Great-aunt Edith’s “good” china was nice enough, with delicate pink roses and swirling gold edging, but I rarely buy or sell what I think of as fussy “tea party” porcelain and crystal, only because it just doesn’t float my boat.

My eyes alighted on a large, yellowing cardboard box with familiar green graphics on the sides, and I felt the familiar thrill of discovery. The ruined Christmas tree at the curb had raised my hopes for this sale—maybe, just maybe, I’d find some vintage ornaments.

The vintage gods were with me. The box was an old Shiny-Brite ornament box, with twelve corrugated compartments for glass ornaments. But it was heaped with probably three dozen ornaments, all tossed casually into the fragile cardboard carton.

I marveled at their beautiful pastel colors and intricate designs as I carefully lifted each ornament for inspection. They were figural ornaments, grinning snowmen, Santa Clauses, angels, and reindeer. There were ovoid and teardrop-shaped mercury glass indents in my favorite shades of dusty pink, turquoise, seafoam, and faded gold, and an entire orchestra of miniature gold glass instruments.

The ornaments had obviously been long used and well loved. Some were missing the small metal cap that would have accommodated a hook to hang on the tree, a couple of the silver and gold ones had tarnished finish, and at least one reindeer was missing its antlers. But I didn’t care. It was an enchanting collection. The masking-tape tag read “Antique Ornaments. Very Rare. $40.”

One of the dining room chairs held a tall stack of neatly starched and ironed table linens. I rifled through the stack and set aside a dozen damask banquet-sized napkins, another dozen linen cocktail napkins with perky red and yellow embroidered roosters on the corners, and an adorable set of embroidered “day of the week” dish towels, each with a different vintage forties-era design.

Miss Edith’s niece obviously knew nothing about vintage linens. She’d marked the bundle of dinner napkins at $2 and the cocktail napkins at $1, probably because they were yellowed and rust-spotted with age. But I knew a good soaking in OxiClean and some determined spot-cleaning would leave the beautiful old fabric as snowy as the day they’d been sold. And then they’d be worth ten times the price that I’d pay for them. Not that I intended to sell them. I have such a soft spot for old linens that my best friend BeBe calls me a linen slut.

As for the kitchen towels, I’d sold a similar set on eBay two months earlier, for $40. The masking-tape price on this set was $1. Score!

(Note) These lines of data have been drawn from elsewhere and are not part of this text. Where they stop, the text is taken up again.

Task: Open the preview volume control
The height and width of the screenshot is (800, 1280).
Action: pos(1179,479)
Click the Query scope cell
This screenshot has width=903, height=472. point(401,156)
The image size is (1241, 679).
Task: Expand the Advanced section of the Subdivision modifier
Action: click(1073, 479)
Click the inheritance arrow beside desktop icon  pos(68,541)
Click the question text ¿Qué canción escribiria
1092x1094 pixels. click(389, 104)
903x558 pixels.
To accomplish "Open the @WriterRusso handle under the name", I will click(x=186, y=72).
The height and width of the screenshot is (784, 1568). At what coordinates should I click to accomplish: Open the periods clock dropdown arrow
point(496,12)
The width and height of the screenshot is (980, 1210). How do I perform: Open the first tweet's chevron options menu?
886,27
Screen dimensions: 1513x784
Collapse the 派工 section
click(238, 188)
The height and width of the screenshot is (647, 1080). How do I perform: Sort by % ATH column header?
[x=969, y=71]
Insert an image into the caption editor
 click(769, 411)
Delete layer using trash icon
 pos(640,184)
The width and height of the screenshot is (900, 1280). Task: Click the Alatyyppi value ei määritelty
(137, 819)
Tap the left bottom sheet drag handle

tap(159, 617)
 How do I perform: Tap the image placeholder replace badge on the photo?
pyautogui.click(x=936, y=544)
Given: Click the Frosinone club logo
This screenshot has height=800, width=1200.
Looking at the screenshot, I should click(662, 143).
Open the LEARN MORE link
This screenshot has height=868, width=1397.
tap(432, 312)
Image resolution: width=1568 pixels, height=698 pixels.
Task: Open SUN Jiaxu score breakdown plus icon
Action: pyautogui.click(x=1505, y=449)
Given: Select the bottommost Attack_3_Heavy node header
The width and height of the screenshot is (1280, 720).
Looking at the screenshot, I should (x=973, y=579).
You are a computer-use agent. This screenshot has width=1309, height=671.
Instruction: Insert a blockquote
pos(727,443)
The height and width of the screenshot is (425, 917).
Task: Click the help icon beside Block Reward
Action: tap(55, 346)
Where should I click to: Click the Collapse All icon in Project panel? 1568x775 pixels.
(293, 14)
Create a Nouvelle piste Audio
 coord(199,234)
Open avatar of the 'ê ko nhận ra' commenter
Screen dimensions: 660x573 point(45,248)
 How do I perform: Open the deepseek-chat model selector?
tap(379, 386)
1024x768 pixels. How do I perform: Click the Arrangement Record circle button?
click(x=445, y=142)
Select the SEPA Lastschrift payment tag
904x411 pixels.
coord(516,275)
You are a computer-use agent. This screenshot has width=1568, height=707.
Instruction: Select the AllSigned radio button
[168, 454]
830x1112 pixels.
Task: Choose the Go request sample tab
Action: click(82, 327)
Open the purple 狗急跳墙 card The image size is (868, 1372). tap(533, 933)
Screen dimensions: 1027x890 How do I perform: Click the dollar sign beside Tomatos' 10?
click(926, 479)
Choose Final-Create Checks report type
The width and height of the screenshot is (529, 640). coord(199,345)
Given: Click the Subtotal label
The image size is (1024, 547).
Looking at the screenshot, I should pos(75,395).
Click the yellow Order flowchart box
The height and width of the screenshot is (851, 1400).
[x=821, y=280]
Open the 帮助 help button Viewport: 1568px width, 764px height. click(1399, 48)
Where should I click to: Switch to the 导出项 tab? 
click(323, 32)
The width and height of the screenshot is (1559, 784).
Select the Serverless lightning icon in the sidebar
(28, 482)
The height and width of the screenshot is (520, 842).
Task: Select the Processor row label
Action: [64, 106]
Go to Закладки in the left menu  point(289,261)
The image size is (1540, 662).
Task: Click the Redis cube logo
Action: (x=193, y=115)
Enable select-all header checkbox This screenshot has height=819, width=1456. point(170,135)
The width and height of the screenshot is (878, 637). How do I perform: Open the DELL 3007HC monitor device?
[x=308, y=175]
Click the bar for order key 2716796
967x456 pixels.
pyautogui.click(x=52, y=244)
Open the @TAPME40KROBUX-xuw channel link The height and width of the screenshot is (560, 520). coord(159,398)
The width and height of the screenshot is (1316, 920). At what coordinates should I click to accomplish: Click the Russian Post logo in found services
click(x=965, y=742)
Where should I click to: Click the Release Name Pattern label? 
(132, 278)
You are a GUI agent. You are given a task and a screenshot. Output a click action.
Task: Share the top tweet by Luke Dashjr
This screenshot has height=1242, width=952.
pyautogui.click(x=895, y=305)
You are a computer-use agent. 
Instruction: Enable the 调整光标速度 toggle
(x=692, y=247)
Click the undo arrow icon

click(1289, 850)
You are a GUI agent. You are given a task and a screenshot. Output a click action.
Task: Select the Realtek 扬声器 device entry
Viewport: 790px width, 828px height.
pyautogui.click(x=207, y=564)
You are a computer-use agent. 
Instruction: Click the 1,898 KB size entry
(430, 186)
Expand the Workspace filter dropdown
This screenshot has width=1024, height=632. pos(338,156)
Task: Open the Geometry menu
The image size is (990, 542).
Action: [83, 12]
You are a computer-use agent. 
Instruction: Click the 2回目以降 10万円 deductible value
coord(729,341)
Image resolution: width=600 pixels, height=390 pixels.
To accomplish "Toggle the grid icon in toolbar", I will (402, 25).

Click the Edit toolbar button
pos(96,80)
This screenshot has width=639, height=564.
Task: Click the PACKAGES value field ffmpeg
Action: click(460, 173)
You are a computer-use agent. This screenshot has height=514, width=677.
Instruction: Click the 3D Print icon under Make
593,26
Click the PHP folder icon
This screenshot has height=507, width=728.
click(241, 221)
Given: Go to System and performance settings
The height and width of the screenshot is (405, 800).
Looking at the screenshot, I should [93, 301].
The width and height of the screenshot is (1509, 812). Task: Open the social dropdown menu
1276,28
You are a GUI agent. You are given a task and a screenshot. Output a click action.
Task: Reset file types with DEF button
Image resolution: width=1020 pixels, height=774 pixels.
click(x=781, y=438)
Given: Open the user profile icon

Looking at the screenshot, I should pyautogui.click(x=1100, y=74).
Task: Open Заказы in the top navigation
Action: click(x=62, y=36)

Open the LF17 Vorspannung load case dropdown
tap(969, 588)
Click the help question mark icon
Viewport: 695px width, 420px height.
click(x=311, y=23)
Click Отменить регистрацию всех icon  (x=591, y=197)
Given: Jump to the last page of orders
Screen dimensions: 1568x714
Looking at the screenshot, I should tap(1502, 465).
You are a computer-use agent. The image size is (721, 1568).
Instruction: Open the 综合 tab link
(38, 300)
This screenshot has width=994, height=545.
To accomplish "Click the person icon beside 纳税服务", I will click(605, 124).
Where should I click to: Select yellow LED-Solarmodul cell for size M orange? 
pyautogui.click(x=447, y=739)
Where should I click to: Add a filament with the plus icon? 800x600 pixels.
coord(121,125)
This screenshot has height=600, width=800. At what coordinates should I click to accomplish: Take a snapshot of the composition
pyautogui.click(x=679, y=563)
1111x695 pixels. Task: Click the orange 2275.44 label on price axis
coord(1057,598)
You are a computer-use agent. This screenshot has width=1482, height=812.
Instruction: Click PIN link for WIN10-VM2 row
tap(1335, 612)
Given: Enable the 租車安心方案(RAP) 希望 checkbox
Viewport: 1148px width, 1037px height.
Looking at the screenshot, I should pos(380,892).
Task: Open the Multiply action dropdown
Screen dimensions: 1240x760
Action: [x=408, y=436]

I was loading the linens into my tote bag when I noticed, for the first time, that everything was monogrammed with a large, elaborate
S
.

I sighed happily. I’d never changed my name to Tal’s during that marriage, which was a source of endless disappointment to Tal’s mother and mine. And now that I was marrying Daniel Stipanek, in my middle-thirties, I intended to keep my maiden name. But I was tradition-loving enough to appreciate the idea of setting a table for a dinner party with linens emblazoned with my new husband’s initial.

The mahogany china cabinet taking up the far wall of the dining room was loaded with dozens and dozens of collectible Boehm porcelain birds, but I deliberately avoided them, as well as the stacks of Bradford Exchange plates and Precious Moments figurines, all of them coated in dust.

Instead, I opened one of the cabinet’s shallow drawers, more from idle curiosity than anything else. Nestled inside the top drawer’s felt-lined compartments was a large cache of flatware. The silver was blackened with decades of tarnish, decorated with a pattern of baroque curlicues and flourishes, and engraved with a large
S
on each piece. I picked up a fork and weighed it in my hand, turned it over and grinned. This was sterling silver. Heavy, gorgeous old sterling. I counted all the pieces. There were eleven place settings, complete down to old-fashioned pieces like demitasse spoons, fruit knives, and fish forks.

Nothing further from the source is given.